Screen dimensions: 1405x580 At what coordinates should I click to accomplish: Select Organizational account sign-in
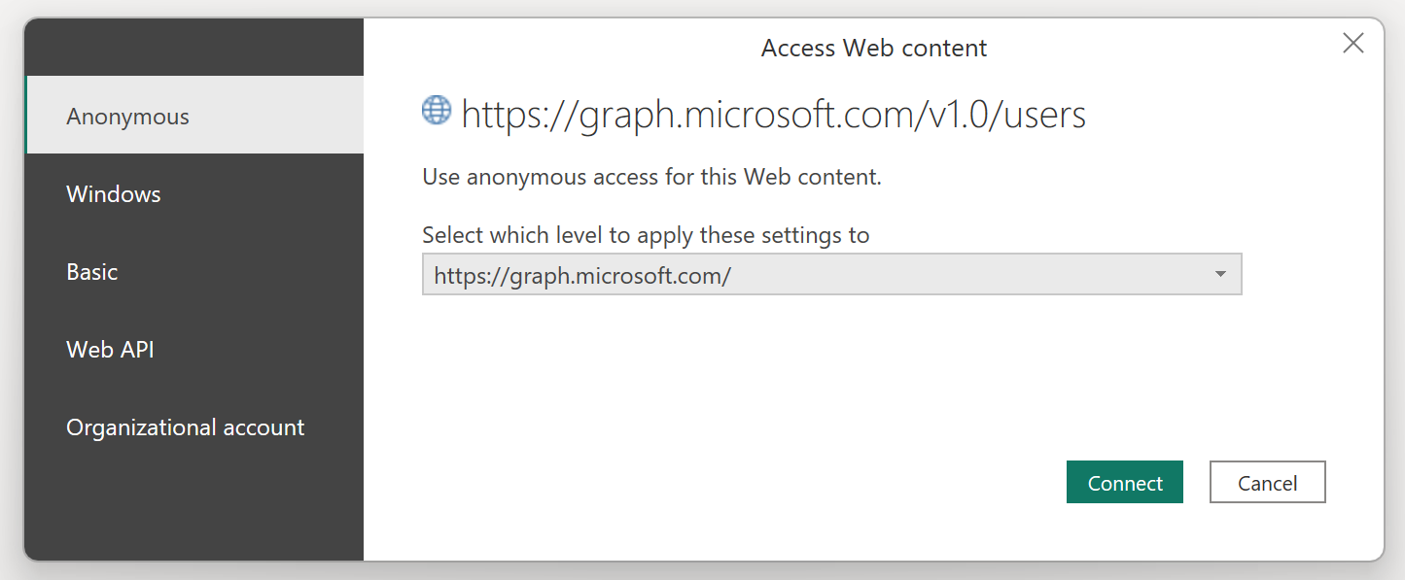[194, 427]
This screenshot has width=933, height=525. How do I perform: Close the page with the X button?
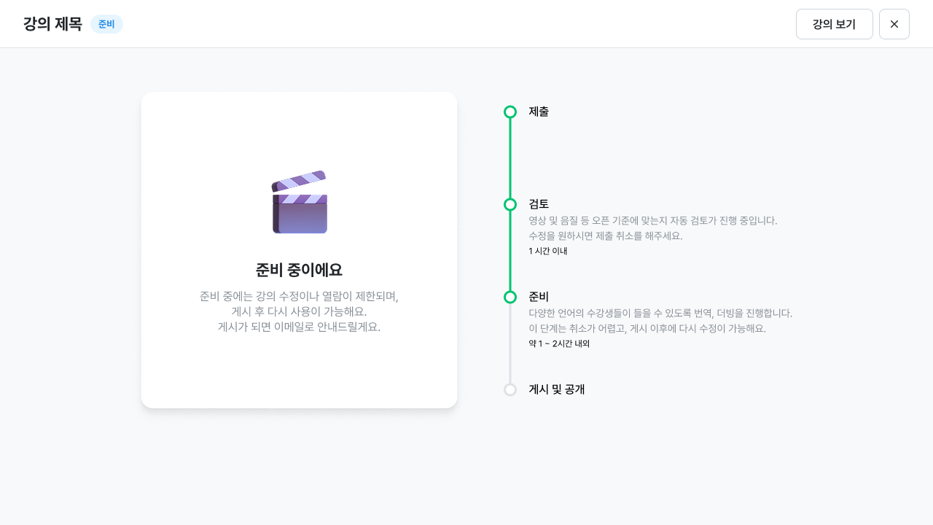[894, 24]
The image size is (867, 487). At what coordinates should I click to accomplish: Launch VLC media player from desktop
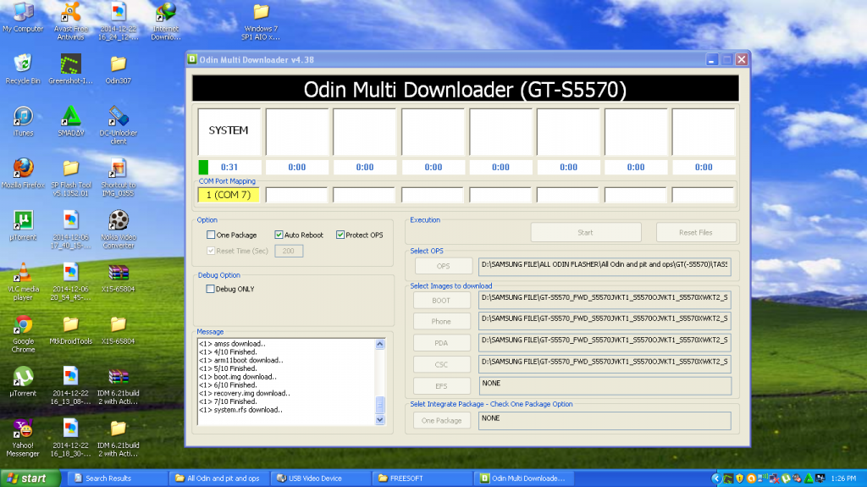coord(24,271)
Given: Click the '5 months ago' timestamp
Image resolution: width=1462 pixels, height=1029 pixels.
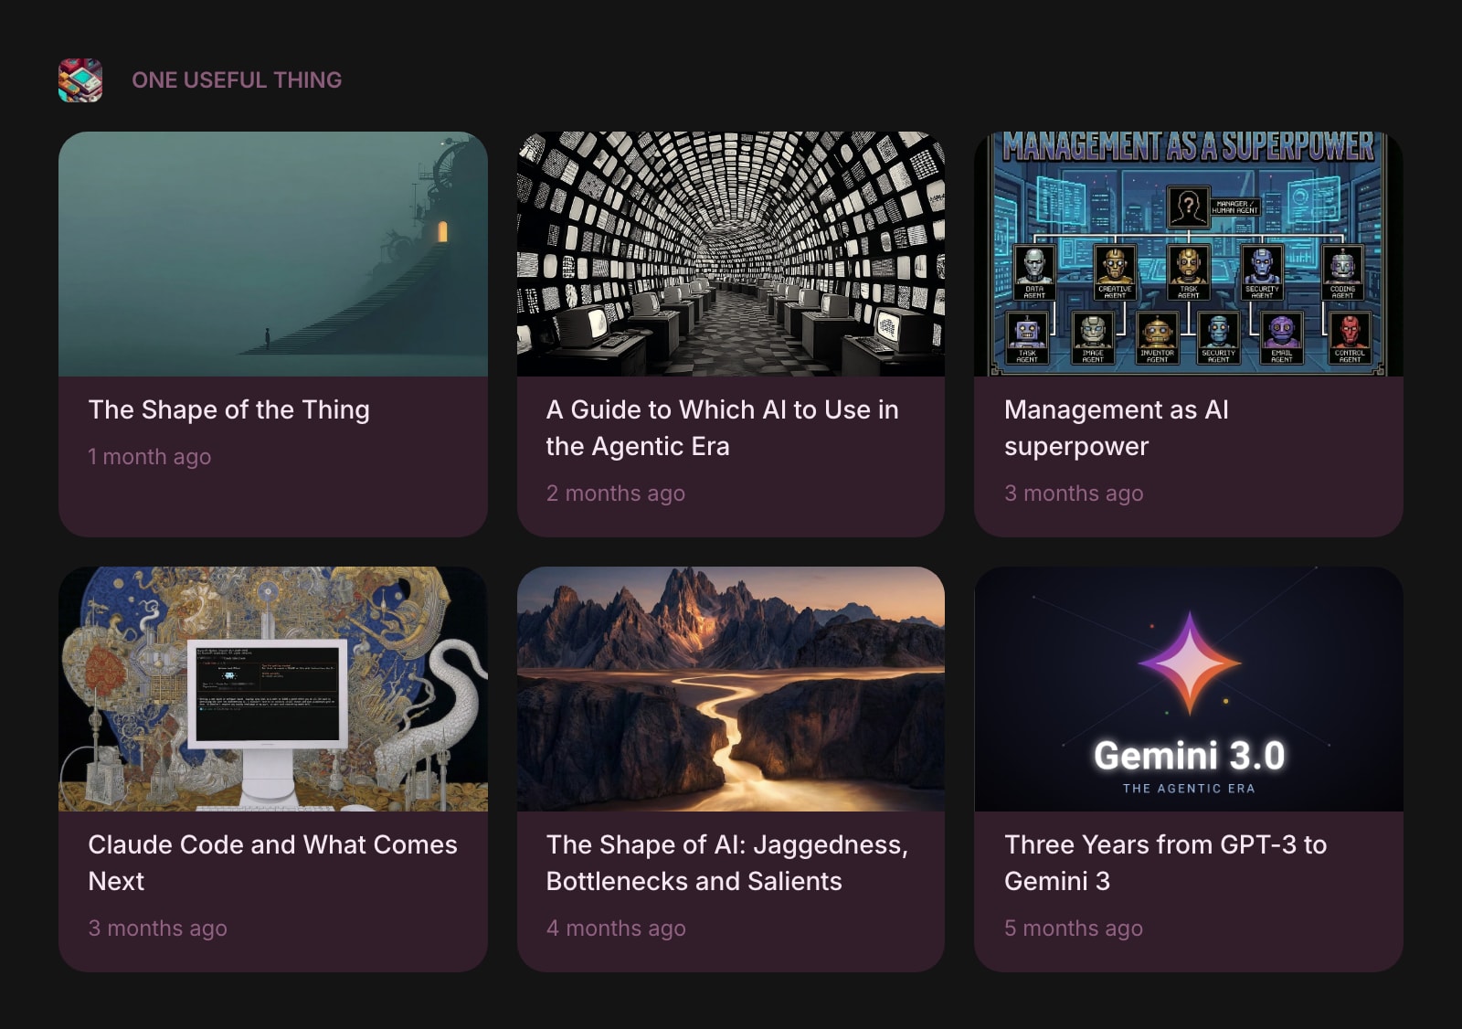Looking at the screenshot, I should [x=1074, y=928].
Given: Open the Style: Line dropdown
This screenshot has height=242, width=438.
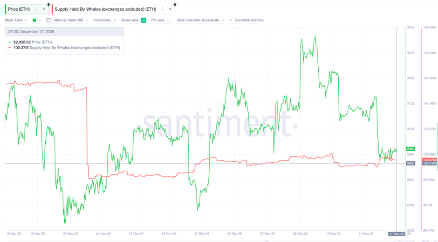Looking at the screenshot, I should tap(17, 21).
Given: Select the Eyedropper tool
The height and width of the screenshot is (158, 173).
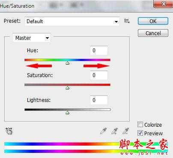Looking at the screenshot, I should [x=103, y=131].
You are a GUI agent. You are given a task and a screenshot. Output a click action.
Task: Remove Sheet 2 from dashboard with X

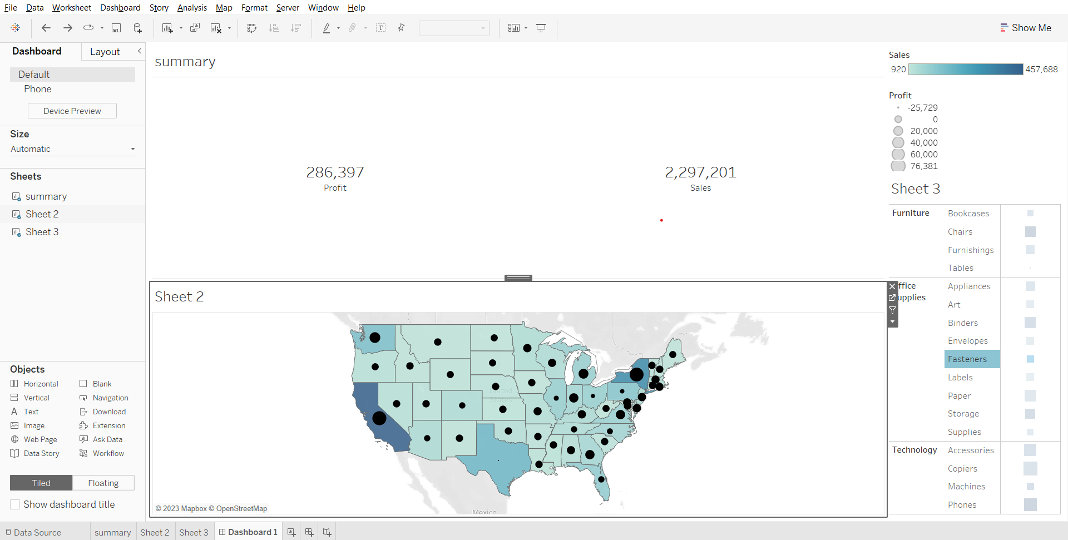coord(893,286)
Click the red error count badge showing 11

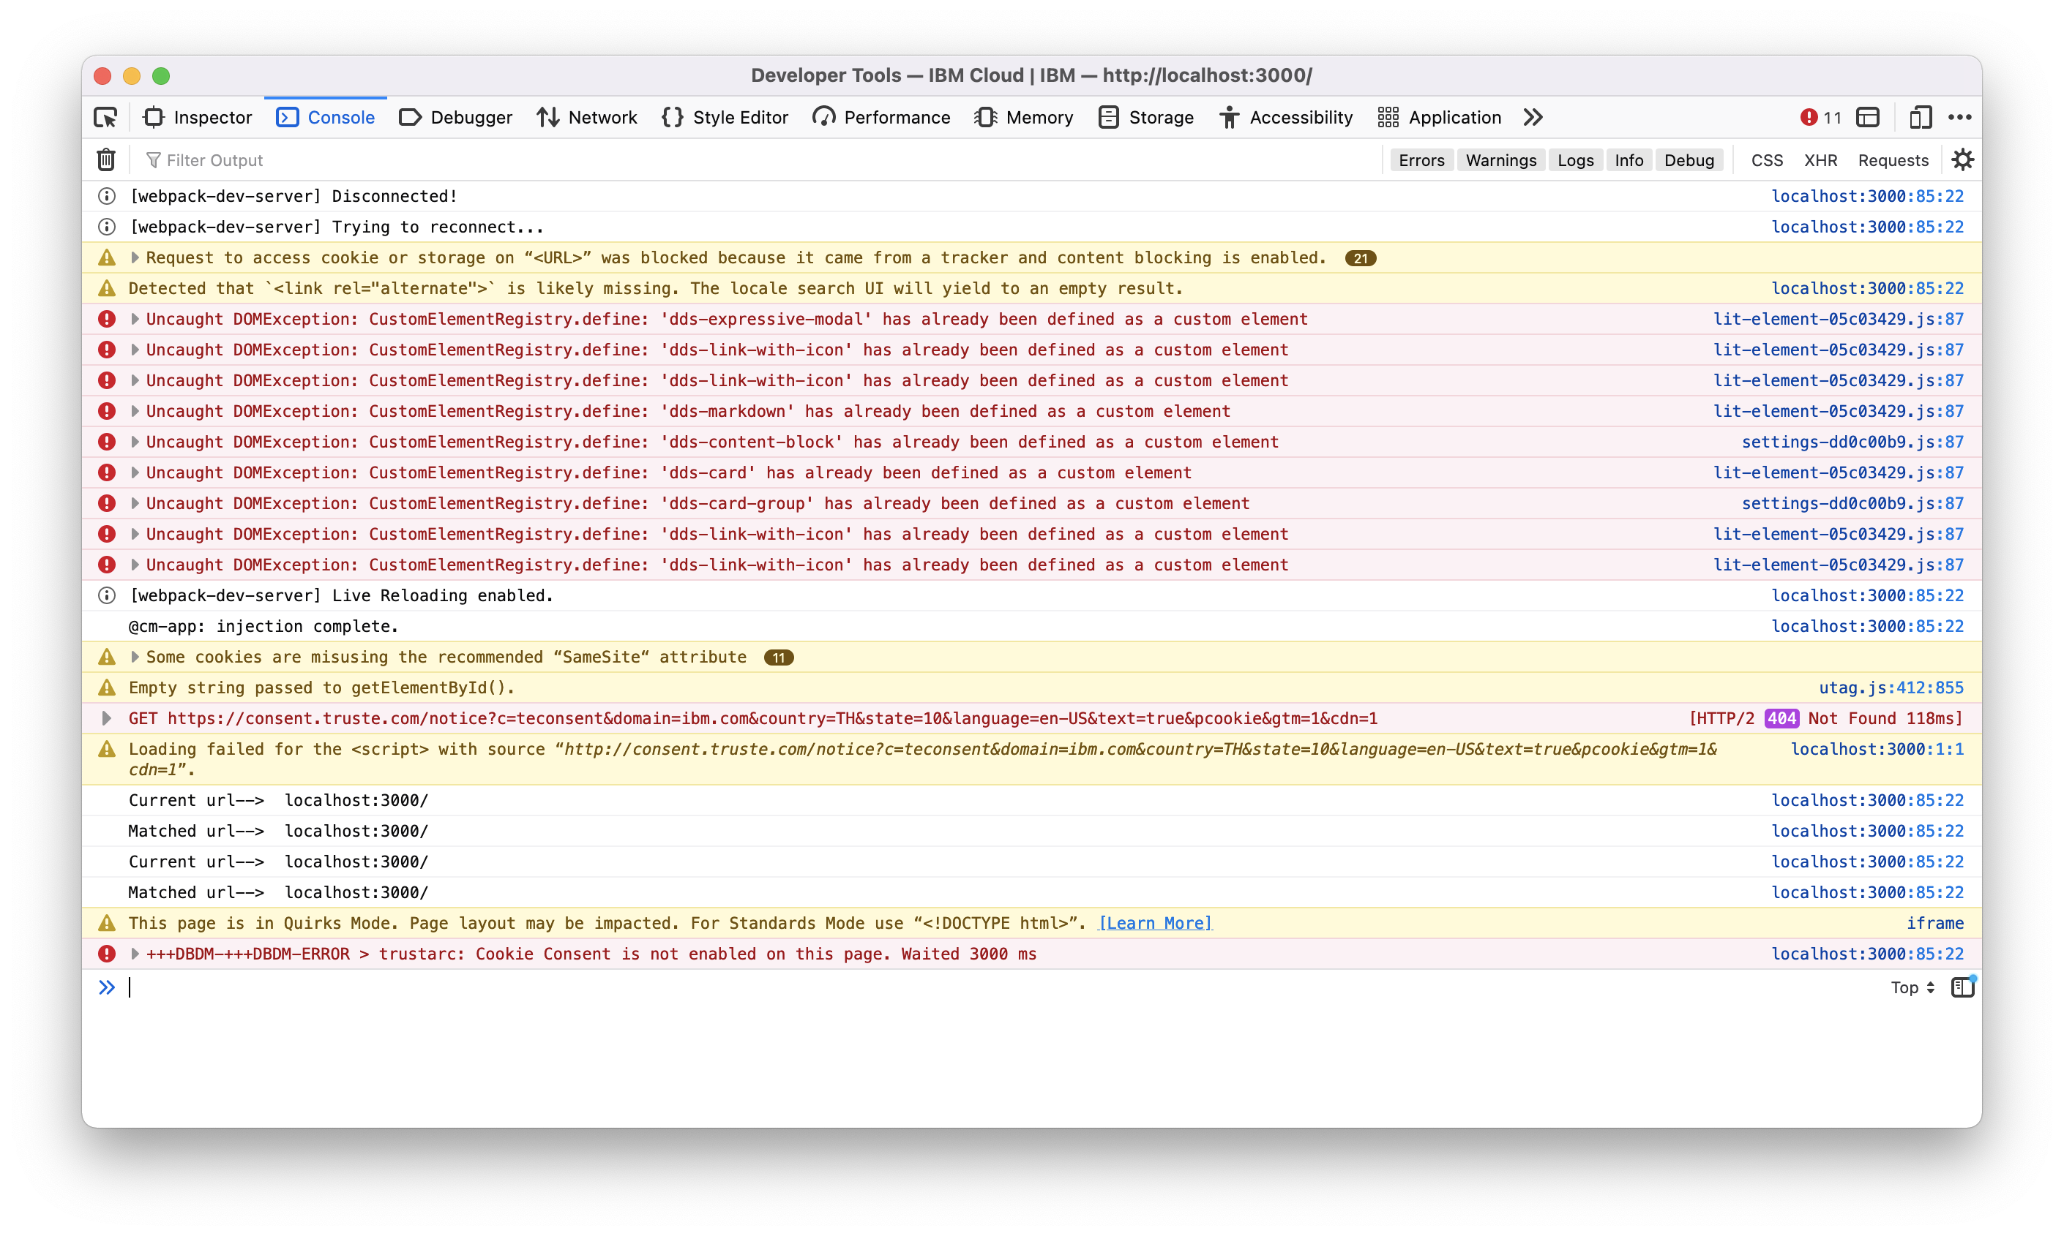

- - - - -

-- Challenge --
Repeat the rows from the line containing "Given: Select the Eyedropper tool" through the end of the rows, replacing "Sheet 2" with "Sheet 3" and keeping everything else the same. Leave out the pictures.

-- Solution to this task --
Given: Select the Eyedropper tool
The height and width of the screenshot is (158, 173).
Looking at the screenshot, I should [x=103, y=131].
You are a GUI agent. You are given a task and a screenshot. Output a click action.
Task: Remove Sheet 3 from dashboard with X

coord(893,286)
Click the red error count badge showing 11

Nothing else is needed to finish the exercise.